● WHAT IS EXPECTED
Report every line below that carries the word "input".
** MATERIALS PROVIDED follows **
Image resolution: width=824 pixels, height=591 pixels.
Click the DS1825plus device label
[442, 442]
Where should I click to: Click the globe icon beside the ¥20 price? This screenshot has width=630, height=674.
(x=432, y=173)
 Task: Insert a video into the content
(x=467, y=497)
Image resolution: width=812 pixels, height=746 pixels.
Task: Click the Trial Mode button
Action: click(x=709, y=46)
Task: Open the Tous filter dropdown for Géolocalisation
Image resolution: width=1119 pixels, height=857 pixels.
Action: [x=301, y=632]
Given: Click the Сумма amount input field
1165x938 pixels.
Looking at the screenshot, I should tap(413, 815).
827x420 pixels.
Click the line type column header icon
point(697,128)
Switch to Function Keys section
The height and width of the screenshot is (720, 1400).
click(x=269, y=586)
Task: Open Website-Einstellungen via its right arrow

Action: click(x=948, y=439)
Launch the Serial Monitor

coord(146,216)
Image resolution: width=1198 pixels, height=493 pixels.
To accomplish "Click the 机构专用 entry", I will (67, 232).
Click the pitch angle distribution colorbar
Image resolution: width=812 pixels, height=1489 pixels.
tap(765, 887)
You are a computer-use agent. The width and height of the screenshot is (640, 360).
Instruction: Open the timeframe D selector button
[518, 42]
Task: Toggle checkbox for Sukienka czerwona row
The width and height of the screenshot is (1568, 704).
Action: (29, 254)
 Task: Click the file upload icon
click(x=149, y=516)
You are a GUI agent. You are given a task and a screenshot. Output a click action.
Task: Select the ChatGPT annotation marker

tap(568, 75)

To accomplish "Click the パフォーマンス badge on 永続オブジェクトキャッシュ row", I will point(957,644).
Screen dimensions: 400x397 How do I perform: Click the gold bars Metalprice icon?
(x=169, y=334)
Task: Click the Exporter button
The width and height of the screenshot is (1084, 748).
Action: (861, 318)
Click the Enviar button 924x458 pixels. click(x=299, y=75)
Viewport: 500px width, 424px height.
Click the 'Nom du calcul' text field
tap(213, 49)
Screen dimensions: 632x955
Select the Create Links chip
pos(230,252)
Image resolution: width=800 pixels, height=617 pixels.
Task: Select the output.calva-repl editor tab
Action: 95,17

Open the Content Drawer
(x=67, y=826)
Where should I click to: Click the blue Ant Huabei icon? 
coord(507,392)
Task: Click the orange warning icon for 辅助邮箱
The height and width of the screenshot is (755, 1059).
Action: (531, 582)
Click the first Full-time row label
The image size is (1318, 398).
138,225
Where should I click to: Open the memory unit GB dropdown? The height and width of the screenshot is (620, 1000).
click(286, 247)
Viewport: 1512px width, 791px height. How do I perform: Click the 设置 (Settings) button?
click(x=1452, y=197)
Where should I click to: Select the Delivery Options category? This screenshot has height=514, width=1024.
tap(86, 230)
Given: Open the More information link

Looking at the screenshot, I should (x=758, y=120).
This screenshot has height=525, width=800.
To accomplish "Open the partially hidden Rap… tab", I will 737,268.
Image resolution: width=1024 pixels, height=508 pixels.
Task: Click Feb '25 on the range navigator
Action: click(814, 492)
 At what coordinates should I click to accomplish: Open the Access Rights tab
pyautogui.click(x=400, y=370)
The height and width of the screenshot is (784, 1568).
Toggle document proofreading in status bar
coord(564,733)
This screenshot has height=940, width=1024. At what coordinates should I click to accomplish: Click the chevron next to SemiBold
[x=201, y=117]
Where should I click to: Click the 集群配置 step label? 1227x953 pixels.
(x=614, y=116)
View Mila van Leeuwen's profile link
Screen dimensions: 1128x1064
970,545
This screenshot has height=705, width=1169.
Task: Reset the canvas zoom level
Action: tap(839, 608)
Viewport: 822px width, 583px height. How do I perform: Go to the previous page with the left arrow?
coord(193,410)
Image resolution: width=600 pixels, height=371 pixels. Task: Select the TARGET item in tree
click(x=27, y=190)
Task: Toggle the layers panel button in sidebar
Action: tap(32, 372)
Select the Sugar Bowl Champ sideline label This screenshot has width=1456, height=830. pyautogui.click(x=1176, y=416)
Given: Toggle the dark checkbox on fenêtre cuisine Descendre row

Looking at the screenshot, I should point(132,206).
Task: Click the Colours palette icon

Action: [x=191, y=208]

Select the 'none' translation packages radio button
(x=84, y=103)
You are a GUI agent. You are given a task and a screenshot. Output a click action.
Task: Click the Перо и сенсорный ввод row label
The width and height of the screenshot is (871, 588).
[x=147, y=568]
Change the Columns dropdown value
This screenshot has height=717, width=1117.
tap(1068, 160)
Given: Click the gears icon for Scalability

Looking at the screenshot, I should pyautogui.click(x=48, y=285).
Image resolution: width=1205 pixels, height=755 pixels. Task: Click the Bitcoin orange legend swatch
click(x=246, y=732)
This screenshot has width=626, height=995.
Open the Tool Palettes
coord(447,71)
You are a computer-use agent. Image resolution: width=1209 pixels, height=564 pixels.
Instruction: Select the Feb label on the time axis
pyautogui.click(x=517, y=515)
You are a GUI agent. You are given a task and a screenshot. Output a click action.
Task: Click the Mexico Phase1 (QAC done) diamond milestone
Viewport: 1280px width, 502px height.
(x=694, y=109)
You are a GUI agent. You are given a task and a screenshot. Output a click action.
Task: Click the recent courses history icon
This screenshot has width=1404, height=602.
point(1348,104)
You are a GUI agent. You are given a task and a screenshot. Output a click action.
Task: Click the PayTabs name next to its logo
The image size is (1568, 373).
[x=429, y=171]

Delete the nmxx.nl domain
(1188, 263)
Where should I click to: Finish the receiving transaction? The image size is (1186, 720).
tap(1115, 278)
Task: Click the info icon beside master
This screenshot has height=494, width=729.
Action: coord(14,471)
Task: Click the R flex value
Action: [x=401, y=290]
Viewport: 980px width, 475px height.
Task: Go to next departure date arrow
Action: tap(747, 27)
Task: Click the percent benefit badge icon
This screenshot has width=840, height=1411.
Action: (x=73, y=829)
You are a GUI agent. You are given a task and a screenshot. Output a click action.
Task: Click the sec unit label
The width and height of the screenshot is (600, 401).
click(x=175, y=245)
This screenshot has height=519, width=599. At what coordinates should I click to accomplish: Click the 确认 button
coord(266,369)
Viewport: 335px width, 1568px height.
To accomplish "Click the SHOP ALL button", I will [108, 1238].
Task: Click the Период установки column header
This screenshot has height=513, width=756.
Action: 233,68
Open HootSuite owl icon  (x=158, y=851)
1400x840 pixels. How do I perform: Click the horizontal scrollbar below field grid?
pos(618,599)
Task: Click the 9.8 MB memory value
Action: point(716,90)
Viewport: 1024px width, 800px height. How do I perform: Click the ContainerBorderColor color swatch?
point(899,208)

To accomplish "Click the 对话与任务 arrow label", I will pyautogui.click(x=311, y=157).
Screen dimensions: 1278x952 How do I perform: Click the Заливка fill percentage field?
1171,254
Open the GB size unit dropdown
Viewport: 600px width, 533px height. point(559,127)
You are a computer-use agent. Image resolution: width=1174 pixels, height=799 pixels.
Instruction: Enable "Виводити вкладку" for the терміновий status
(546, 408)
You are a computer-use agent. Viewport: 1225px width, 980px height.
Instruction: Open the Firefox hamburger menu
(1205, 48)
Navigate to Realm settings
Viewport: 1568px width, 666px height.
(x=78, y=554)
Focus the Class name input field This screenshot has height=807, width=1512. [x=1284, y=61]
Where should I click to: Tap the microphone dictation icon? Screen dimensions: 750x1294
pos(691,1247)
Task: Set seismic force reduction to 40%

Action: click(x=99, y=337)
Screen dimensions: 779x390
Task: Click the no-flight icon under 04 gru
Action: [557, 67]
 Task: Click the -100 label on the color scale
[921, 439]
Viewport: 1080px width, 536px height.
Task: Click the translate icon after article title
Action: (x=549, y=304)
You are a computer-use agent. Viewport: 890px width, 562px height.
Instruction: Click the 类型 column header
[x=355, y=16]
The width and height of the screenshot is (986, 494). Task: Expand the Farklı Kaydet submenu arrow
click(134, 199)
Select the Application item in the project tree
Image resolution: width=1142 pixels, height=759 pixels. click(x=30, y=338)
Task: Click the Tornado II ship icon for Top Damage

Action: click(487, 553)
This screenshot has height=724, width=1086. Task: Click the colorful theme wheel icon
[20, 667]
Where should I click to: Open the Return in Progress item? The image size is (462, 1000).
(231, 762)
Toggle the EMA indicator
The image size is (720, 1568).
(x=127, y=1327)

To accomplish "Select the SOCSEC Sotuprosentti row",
** End of MATERIALS PROVIDED **
● TASK RESULT
Given: Click the Сумма amount input field
Focus the Class name input field This screenshot has height=807, width=1512. [x=1284, y=61]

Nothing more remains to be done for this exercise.